In dem Zentrum sollen die Lotsen jeden neuen Patienten in der Klinik ansprechen. Auf einem Tablet-Computer kann er (freiwillig) seine Daten angeben und auch möglichst ehrliche Angaben zu seinen Risikofaktoren wie Übergewicht, Nikotin- oder Alkoholkonsum machen. Von ähnlichen Projekten weiß Ivo Heer, dass viele Patienten gern mitmachen, wenn man ihnen den Vorteil für die eigene Gesundheit erklärt.

Patienten bekommen gleich Vorschläge zur Vorbeugung

Das Zentrum soll möglichst in direkter Nachbarschaft zum FEK angesiedelt werden, damit es kurze Wege gibt. Dort sollen den Patienten dann auch gleich Vorschläge gemacht werden, wie sie ihr spezielles Risiko mindern können, etwa durch gezielte Gewichtsreduktion oder spezielle Therapien.

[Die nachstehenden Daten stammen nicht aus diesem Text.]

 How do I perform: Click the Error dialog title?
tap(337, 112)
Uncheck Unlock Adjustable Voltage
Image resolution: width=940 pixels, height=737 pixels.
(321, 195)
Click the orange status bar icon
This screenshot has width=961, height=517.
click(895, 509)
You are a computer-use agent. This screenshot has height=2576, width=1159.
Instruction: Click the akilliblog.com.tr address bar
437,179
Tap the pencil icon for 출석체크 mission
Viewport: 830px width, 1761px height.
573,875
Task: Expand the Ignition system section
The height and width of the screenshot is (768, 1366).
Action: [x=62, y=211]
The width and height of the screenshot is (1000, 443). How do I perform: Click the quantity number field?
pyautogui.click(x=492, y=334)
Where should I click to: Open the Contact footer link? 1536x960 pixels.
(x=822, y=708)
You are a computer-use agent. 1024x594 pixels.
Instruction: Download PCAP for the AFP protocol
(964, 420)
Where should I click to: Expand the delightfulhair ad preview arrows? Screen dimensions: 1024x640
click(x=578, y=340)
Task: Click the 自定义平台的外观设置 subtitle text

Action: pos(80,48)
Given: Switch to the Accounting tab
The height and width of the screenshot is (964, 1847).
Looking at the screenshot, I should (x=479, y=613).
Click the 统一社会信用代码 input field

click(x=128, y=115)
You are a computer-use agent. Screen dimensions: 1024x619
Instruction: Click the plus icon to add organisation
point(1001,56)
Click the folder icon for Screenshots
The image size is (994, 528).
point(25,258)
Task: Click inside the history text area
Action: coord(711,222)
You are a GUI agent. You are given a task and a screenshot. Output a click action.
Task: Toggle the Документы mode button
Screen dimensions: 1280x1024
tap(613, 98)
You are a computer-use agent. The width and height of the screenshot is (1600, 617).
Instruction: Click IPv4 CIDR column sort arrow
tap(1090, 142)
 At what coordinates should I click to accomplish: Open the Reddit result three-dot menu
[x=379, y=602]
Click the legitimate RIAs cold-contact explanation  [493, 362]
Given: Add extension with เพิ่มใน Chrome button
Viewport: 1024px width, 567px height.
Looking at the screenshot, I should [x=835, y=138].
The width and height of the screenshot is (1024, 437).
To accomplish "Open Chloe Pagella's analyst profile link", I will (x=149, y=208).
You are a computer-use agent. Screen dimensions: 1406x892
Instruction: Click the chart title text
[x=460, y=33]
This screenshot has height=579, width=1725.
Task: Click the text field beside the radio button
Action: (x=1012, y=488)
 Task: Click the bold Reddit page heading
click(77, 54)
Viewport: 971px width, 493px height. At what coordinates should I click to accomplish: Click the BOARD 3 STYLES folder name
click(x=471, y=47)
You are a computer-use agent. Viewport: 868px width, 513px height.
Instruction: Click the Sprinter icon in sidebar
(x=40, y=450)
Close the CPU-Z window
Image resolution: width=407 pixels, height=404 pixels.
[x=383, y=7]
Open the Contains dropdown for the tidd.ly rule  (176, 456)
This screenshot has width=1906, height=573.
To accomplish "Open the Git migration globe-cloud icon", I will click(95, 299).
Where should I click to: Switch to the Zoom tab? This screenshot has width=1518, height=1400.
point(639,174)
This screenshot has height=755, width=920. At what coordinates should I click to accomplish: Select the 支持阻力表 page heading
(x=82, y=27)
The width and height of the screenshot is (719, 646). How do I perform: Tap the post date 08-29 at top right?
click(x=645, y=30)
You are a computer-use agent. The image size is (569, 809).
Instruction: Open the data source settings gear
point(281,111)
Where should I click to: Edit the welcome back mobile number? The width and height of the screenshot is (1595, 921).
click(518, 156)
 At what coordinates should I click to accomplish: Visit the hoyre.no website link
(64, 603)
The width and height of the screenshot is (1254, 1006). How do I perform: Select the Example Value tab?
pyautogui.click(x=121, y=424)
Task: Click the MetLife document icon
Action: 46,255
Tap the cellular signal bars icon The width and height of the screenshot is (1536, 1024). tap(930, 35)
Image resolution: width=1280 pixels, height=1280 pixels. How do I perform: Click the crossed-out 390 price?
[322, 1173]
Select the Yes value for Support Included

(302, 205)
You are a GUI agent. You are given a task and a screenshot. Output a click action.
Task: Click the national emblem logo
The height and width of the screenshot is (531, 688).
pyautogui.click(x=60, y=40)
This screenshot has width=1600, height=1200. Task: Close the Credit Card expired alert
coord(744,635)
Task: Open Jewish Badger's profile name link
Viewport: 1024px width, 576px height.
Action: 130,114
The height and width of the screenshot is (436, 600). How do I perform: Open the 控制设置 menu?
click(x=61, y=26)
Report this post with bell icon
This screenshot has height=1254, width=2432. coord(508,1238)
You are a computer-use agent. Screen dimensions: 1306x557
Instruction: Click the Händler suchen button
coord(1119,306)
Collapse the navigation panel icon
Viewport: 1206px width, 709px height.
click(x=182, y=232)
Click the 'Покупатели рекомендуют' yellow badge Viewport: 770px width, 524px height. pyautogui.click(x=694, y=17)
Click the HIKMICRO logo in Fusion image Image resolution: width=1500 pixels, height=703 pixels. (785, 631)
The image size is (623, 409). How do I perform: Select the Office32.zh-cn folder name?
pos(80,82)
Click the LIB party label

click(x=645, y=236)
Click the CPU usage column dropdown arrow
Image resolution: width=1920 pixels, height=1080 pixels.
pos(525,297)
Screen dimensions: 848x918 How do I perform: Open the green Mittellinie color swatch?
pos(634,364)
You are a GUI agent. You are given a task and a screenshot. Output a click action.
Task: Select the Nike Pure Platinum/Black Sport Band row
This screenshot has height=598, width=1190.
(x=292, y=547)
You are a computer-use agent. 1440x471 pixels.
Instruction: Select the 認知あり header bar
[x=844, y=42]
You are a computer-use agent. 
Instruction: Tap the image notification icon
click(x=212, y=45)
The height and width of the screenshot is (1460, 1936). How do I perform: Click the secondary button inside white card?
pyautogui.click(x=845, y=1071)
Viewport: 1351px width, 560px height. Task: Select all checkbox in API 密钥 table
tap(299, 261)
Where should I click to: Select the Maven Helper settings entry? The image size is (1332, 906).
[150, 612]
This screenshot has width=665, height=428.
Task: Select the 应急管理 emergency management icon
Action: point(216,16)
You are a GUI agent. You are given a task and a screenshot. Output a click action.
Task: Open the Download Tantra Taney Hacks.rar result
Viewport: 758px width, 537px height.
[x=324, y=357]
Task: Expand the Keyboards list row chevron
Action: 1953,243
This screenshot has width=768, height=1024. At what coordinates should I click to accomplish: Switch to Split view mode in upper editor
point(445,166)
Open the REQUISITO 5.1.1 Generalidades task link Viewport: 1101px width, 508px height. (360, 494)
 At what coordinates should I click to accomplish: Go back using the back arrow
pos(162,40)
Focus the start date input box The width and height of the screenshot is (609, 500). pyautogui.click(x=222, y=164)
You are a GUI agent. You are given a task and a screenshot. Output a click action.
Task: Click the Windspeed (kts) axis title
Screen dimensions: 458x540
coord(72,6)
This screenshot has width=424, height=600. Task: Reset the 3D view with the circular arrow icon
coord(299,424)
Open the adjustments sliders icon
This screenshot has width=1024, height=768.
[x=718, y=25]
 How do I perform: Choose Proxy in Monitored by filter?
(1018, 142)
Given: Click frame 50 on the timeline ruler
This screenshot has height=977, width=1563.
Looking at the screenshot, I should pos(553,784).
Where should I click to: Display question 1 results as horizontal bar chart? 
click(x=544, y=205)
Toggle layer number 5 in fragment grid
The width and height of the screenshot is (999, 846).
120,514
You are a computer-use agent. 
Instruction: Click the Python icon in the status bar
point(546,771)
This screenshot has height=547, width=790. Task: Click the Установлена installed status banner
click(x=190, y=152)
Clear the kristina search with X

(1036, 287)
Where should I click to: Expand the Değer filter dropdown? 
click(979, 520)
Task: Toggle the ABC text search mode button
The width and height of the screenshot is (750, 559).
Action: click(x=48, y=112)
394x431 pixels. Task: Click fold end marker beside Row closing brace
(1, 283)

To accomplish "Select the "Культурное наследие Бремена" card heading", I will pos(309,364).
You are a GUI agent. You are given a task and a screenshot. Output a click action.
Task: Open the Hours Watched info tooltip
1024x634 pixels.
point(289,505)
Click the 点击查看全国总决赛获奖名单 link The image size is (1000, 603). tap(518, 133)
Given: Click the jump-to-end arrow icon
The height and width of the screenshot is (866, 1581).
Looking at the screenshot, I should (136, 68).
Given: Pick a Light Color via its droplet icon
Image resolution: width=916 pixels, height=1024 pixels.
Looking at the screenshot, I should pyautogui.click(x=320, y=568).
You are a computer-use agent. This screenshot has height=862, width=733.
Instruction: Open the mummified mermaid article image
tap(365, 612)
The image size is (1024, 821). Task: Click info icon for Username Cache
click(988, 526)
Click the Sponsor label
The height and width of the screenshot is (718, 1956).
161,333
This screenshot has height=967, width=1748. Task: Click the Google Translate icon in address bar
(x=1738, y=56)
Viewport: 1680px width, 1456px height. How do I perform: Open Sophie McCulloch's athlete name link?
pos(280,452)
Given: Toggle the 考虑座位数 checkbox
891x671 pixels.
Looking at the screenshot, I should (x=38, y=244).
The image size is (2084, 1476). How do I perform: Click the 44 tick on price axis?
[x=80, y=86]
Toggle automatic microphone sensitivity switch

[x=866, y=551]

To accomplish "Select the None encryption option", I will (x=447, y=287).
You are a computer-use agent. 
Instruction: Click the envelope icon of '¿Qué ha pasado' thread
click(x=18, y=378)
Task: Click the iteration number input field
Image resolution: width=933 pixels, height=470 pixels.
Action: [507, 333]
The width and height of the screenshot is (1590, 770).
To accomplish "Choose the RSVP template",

Bundesgesundheitsminister Jens Spahn kennt das Projekt aus Neumünster

Der Haushaltsausschuss des Bundestages hat bereits im November 2018 beschlossen, den Aufbau des Zentrums in Neumünster mit bis zu zwei Millionen Euro zu fördern. Das läuft gerade. Dr. Heer: „Bundesgesundheitsminister Jens Spahn hat dieses Projekt persönlich auf dem Tisch und befürwortet es.“

Heer und seine wissenschaftlichen Kollegen schalten sich nun regelmäßig zusammen und treffen sich, um die Details zu planen. Beteiligt sind Fachleute vom Leibniz-Institut für Präventionsforschung (Bremen), vom Institut für Arbeits- und Sozialmedizin (Dresden) und dem Center for Health Economics Research Hannover. Bis zum Spätsommer soll das Konzept fertig sein und inklusive Finanzierungsvorschlag in Berlin eingereicht werden.

Millionen sollen nach Neumünster fließen

Für Heer und seine Kollegen ist klar, dass das nur mit zusätzlichem Personal geht und nicht von der FEK-Stammbelegschaft geleistet werden kann. Darum wird das für den Bundesgesundheitsminister auch ein Millionenprojekt werden. Aber Heer ist sicher, dass diese Präventionsarbeit auch volkswirtschaftlich und für die Krankenkassen sinnvoll ist: „Wenn von drei chronisch kranken Patienten nur einer nicht wieder zum stationären Aufenthalt kommt, rechnet sich das schon.“

Den Nachweis muss das Sozialmedizinische Zentrum dann nach mehreren Jahren der begleitenden Forschung liefern. Ivo Heer hofft, dass er 2021 damit loslegen kann.